They are all so cute! I've got 2 more does to go, I can't wait to see the new little ones. 
_________________________________________________

*Desert Flower Ranch Nigerian Dwarf Goats*
http://www.desertflowerranchaz.com

Home to a small herd of 4 does, 2 wethers and 2 bucks.


----------



## Mamaboyd (Oct 10, 2013)

they are all so adorable!!congratulations


----------



## Abra (Aug 11, 2012)

Congratulations on all the babes! They're AMAZING!  And WOW what a busy busy time for you!!!
How are you even walking? LoL

I got my first set due in less than 2 weeks and I'm a nervous wreck.
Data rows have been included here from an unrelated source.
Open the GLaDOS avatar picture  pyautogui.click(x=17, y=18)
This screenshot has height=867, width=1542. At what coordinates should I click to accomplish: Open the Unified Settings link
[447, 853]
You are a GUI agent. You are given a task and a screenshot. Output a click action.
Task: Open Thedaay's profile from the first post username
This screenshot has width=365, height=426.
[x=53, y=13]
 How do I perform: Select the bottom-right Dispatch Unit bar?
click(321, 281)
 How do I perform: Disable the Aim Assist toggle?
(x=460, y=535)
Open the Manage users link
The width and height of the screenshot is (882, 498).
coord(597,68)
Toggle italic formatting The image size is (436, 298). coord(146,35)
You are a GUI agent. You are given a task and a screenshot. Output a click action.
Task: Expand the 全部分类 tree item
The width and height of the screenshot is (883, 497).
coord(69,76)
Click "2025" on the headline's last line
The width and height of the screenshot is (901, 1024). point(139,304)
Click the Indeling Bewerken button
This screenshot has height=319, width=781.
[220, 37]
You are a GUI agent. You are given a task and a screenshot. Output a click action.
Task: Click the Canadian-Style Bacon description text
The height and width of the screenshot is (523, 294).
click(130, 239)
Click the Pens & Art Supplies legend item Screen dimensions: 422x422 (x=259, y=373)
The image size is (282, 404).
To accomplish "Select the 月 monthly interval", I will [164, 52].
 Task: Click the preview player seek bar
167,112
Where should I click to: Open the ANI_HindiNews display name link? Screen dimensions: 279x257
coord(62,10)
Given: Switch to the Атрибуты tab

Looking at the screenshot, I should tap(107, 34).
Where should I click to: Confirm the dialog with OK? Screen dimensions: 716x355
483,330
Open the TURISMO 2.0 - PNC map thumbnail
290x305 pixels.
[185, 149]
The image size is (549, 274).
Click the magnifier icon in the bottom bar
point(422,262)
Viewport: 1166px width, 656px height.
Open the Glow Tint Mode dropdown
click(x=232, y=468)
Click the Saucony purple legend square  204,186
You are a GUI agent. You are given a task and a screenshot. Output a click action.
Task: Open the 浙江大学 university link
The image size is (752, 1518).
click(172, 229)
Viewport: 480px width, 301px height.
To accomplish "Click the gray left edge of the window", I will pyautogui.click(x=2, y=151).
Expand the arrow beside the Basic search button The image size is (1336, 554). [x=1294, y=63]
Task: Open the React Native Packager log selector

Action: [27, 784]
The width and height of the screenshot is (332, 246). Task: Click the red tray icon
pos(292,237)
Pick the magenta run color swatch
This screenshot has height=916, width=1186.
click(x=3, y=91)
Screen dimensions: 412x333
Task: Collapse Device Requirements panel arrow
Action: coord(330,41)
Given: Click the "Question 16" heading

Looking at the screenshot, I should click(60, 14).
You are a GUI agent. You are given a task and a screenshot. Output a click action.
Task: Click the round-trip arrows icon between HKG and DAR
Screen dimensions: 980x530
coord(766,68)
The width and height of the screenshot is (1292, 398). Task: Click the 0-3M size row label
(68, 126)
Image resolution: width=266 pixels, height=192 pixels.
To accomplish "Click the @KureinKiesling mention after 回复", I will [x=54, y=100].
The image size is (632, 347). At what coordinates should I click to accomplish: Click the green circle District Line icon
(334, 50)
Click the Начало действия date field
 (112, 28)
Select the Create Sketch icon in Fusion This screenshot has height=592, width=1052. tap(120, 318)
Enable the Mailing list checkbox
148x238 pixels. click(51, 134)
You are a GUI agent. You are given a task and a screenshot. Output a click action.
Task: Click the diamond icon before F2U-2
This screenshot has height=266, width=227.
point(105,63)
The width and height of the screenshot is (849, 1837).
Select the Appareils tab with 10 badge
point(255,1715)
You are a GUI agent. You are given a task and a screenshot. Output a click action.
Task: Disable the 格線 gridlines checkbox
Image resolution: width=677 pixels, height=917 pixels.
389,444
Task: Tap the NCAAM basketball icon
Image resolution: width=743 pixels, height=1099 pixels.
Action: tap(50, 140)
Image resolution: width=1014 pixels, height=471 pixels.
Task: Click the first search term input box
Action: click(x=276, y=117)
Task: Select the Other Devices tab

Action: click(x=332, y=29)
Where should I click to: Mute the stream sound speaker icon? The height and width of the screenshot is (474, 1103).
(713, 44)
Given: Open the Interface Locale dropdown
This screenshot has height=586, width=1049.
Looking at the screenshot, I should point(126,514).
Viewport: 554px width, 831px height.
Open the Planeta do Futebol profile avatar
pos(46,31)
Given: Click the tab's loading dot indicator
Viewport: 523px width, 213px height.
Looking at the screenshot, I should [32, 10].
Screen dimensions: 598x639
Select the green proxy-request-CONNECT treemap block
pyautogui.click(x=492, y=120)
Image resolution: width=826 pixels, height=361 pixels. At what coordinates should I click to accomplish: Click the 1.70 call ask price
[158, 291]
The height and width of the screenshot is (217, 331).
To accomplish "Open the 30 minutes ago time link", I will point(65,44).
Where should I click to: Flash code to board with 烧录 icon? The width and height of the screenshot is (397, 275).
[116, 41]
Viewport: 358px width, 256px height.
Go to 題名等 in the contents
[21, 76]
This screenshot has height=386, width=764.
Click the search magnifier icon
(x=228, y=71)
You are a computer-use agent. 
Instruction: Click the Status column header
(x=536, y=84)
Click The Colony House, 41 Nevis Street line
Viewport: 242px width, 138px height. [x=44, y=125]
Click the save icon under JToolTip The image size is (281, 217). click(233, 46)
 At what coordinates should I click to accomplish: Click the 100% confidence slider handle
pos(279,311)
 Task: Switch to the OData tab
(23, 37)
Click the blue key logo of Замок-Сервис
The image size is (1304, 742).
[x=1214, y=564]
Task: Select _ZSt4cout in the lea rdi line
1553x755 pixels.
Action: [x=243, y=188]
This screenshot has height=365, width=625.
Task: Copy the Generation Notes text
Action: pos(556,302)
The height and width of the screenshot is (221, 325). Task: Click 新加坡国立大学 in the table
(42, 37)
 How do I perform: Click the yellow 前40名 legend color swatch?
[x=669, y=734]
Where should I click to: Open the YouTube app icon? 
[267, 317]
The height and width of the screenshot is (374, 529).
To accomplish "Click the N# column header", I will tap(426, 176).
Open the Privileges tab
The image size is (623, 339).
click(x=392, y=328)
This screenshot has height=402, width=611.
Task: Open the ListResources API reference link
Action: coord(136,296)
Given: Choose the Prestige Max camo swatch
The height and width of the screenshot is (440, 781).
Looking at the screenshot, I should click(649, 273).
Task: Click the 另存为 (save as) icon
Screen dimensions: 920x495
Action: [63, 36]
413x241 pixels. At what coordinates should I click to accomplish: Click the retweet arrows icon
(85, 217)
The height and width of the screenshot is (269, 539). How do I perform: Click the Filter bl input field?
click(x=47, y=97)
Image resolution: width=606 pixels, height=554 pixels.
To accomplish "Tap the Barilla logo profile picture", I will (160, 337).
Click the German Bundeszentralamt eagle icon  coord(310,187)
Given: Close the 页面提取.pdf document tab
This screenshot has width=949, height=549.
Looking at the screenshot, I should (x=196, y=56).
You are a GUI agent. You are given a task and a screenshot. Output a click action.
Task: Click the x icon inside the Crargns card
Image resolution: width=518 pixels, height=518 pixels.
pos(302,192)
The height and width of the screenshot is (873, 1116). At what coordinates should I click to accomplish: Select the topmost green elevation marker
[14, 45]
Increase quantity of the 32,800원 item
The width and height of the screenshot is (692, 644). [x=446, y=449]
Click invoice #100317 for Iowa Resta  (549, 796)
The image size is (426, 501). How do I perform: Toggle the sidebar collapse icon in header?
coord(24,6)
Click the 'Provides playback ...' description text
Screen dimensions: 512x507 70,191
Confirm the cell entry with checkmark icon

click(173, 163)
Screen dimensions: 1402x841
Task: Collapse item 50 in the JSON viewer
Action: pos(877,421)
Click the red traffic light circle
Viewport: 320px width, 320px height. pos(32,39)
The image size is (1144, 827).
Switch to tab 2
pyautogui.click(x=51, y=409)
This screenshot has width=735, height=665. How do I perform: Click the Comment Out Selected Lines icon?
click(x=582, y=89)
I've done it a few times already, but FF's always make me NERVOUS!


----------



## toth boer goats (Jul 20, 2008)

Very busy indeed, congrats they are adorable.


----------



## nchen7 (Feb 25, 2013)

what an adventure!!!!! congrats on breezy births and healthy mommas and babies! they are ADORABLE! I showed the picture of one of the Nubian babies to my bf, and he said he's stuff her down his shirt and kiss her nose all day long. LOL.


----------



## dnchck (Mar 24, 2014)

Omg ..you do have babies. I would of freaked out. Congratulations on those sweet little tykes!:fireworks:


----------



## GoateeFarms50 (Mar 20, 2013)

I'm glad everything worked out for you  Cute babies


----------